▸ **PROVIDED ENTRIES**
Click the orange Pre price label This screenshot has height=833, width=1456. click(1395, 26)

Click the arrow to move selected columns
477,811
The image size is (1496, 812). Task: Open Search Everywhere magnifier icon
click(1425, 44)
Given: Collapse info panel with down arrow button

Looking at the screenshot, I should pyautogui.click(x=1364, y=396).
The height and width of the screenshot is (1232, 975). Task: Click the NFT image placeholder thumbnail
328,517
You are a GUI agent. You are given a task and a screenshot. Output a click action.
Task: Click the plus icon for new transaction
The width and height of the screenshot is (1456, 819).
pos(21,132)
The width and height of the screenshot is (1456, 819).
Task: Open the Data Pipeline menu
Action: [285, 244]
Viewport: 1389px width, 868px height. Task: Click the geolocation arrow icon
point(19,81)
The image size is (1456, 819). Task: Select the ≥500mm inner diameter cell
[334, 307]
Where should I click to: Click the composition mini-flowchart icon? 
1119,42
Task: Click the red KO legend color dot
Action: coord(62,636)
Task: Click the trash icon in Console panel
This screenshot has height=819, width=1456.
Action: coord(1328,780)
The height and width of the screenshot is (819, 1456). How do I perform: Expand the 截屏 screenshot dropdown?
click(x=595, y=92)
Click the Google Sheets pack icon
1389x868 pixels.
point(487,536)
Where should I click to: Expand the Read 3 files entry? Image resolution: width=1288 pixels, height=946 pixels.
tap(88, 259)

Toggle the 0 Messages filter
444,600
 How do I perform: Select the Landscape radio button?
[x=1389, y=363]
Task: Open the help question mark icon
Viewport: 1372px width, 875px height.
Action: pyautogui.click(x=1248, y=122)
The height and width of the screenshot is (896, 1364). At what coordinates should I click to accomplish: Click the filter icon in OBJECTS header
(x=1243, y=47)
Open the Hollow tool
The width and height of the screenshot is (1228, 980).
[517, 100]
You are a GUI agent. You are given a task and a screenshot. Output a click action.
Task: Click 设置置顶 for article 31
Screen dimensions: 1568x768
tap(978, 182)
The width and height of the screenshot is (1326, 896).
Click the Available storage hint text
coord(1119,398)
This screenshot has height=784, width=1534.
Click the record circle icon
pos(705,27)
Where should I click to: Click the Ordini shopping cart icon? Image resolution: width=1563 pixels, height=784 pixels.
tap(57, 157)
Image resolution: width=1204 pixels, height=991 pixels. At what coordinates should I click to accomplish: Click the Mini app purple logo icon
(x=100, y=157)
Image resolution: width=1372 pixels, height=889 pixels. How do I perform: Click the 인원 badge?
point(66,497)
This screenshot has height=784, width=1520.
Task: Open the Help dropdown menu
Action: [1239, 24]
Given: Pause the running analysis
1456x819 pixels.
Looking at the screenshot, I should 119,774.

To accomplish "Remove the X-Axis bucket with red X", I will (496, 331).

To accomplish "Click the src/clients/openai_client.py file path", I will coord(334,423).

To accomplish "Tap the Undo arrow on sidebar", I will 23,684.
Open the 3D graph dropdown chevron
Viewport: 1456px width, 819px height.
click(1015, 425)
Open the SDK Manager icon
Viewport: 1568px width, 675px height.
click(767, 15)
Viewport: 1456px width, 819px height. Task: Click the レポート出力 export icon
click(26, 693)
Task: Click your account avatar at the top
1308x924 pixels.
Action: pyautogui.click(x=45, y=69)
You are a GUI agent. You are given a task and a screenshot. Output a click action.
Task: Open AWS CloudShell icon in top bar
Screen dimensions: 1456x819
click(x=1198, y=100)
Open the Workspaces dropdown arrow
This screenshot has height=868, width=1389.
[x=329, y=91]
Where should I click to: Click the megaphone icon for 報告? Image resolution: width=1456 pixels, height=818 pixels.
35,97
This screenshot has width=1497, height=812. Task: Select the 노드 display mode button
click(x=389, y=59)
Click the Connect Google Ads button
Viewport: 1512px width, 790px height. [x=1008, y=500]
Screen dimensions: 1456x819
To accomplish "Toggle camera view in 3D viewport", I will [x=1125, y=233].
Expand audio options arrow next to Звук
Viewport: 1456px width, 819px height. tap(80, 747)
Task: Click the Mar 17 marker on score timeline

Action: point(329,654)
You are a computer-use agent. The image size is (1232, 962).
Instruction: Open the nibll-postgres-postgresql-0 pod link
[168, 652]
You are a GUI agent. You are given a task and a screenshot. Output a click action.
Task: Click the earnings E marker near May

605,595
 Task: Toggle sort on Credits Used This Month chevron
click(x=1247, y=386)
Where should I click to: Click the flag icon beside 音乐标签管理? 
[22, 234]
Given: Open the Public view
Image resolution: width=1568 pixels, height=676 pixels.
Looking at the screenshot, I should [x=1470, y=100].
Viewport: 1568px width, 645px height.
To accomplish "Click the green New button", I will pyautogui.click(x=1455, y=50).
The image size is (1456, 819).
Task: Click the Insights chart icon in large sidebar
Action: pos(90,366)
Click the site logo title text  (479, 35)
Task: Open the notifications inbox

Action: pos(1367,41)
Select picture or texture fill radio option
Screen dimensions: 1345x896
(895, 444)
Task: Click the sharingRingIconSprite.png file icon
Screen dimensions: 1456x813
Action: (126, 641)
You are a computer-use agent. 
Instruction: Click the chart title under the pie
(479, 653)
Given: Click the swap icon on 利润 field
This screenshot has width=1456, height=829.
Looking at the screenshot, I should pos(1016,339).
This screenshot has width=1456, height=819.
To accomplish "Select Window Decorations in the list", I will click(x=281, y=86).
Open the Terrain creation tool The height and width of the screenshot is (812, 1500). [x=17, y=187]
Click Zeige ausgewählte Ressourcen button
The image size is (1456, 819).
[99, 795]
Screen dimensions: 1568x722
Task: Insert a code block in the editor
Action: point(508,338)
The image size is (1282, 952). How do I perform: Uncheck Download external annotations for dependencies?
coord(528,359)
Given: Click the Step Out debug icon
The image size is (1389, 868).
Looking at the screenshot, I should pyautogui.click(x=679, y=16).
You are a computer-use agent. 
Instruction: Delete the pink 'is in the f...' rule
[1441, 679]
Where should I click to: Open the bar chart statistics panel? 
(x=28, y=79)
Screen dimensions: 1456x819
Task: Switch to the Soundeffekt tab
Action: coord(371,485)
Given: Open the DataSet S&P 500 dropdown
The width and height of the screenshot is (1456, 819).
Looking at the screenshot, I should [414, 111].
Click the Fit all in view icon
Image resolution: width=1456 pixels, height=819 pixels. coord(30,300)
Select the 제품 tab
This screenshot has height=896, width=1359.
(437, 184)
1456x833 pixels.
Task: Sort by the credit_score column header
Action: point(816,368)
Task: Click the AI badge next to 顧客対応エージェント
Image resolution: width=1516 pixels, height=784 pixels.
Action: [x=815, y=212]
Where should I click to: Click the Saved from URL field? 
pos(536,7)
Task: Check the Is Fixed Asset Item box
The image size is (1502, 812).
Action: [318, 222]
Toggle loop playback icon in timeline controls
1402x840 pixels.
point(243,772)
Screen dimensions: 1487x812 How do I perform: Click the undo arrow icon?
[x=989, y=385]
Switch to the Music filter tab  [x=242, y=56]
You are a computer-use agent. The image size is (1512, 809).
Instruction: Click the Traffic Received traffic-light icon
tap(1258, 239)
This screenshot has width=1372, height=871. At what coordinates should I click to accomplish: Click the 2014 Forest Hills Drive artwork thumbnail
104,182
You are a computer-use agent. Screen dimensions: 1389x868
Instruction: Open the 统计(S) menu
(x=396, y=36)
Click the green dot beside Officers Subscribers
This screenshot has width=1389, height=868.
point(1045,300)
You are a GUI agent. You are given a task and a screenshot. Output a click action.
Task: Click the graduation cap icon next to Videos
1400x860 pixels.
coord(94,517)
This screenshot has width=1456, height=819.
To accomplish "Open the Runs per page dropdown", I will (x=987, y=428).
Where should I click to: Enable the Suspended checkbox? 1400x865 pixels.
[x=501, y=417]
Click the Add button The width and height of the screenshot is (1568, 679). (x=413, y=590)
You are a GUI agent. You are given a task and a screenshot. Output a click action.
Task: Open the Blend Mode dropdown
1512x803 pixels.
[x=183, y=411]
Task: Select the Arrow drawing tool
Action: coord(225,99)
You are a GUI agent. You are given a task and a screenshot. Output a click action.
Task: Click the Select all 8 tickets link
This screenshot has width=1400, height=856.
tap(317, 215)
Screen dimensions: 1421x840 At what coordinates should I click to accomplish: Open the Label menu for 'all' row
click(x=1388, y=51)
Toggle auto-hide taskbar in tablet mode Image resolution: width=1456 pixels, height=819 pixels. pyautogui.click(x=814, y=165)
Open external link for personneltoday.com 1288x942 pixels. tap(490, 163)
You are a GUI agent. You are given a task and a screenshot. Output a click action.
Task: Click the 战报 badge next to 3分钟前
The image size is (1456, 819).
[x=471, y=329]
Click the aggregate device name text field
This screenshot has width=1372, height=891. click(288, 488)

▸ **PROMPT**
The answer must be a single number: the count of lines above that contain the word "computer".

▸ **ANSWER SPACE**
5